The problem gives us a "rate" at which people are entering, which means how many people are coming in *per hour*. Since this rate changes over time, we can't just multiply one rate by the total hours. Instead, we need to "add up" all the tiny bits of people entering during each tiny moment between `t=1` and `t=3`. In math, we do this by finding the "total amount function" from the "rate function." This is often called "integration" or finding the "antiderivative."

Let's find the "total people counter" (antiderivative) for the rate function: $$-4(t+2)^{3}+54(t+2)^{2}$$

1. **For the first part, -4(t+2)³:**
* We look at the power, which is 3. To find the "total amount counter," we add 1 to the power, making it 4.
* Then, we divide by this new power (4) and keep the number in front (-4).
* So, $-4 \frac{(t+2)^{3+1}}{3+1} = -4 \frac{(t+2)^4}{4} = -(t+2)^4$.

2. **For the second part, +54(t+2)²:**
* Again, we look at the power, which is 2. Add 1 to the power, making it 3.
* Then, we divide by this new power (3) and keep the number in front (54).
* So, $54 \frac{(t+2)^{2+1}}{2+1} = 54 \frac{(t+2)^3}{3} = 18(t+2)^3$.

So, our "total people counter" function (let's call it P(t)) is:
$$P(t) = -(t+2)^4 + 18(t+2)^3$$

Now, to find out how many people entered *between* 10:00 A.M. (t=1) and Noon (t=3), we calculate P(3) and subtract P(1).

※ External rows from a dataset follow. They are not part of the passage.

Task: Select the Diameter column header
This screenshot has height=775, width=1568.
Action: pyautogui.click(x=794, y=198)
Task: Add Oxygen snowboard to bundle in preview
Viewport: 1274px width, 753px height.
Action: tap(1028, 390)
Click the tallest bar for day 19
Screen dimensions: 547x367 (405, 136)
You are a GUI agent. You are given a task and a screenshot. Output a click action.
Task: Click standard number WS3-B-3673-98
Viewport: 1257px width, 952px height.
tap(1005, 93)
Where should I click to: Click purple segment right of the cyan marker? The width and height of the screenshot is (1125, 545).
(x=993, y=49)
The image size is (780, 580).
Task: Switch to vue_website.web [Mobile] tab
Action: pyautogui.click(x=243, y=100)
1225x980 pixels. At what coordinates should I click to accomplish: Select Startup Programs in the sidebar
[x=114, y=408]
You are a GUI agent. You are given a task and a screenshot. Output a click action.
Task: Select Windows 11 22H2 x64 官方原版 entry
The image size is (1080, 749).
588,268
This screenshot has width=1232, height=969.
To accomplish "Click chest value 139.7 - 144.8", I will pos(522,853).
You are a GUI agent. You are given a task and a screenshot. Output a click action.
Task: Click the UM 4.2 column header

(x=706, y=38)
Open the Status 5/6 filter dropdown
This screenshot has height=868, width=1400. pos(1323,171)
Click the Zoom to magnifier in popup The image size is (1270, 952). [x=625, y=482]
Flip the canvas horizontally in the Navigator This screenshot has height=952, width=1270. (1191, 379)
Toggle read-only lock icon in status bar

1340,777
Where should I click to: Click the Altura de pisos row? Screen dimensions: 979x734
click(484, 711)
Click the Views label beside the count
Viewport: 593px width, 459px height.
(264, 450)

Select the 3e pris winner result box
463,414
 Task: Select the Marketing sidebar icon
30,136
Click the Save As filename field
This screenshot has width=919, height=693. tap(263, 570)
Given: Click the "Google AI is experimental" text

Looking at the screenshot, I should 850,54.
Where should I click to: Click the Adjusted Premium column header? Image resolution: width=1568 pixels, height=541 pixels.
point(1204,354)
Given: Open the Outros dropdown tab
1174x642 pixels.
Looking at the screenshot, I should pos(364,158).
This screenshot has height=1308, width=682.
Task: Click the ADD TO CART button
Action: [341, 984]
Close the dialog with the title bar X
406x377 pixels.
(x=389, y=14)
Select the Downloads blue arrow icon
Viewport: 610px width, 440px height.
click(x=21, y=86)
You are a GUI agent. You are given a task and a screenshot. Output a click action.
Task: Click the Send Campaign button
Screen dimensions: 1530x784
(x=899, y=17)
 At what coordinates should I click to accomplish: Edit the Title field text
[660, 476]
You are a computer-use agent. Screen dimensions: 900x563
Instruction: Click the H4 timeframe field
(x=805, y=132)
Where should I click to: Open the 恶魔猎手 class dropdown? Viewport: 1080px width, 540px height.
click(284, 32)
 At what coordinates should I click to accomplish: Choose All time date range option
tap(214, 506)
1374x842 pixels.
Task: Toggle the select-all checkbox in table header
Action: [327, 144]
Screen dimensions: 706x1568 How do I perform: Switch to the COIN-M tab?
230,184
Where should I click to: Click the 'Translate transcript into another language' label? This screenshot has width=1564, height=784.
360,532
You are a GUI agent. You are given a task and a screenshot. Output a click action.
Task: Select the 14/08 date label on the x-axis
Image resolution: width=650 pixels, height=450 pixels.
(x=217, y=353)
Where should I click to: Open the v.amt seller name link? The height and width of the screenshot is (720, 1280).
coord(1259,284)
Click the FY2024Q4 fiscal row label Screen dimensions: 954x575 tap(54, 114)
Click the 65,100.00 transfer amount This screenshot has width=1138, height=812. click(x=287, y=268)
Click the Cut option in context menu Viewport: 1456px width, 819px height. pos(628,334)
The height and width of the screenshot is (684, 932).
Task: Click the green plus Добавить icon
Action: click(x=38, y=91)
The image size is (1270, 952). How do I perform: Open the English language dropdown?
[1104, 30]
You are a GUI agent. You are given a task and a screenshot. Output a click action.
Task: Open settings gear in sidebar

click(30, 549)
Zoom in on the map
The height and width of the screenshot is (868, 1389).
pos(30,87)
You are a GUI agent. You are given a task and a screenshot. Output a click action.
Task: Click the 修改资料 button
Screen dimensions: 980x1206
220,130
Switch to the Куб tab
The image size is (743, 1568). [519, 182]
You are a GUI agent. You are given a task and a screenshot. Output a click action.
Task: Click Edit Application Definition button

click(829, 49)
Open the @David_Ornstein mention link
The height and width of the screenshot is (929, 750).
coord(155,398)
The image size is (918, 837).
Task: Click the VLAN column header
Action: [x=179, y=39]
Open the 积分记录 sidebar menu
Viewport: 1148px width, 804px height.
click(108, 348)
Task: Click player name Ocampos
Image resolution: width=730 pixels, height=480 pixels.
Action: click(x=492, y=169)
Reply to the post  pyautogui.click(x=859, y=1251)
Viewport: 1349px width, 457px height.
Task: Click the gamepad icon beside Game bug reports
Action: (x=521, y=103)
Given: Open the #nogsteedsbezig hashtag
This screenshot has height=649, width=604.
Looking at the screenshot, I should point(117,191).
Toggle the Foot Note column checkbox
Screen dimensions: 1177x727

3. **Calculate P(3) (Total people up to Noon):**
* $P(3) = -((3)+2)^4 + 18((3)+2)^3$
* $P(3) = -(5)^4 + 18(5)^3$
* $P(3) = -625 + 18(125)$
* $P(3) = -625 + 2250$
* $P(3) = 1625$ people

4. **Calculate P(1) (Total people up to 10:00 A.M.):**
* $P(1) = -((1)+2)^4 + 18((1)+2)^3$
* $P(1) = -(3)^4 + 18(3)^3$
* $P(1) = -81 + 18(27)$
* $P(1) = -81 + 486$
* $P(1) = 405$ people

5. **Find the difference:**
* The number of people who entered between 10:00 A.M. and Noon is $P(3) - P(1)$.
* $1625 - 405 = 1220$ people.

So, 1220 people entered the fair between 10:00 A.M. and Noon.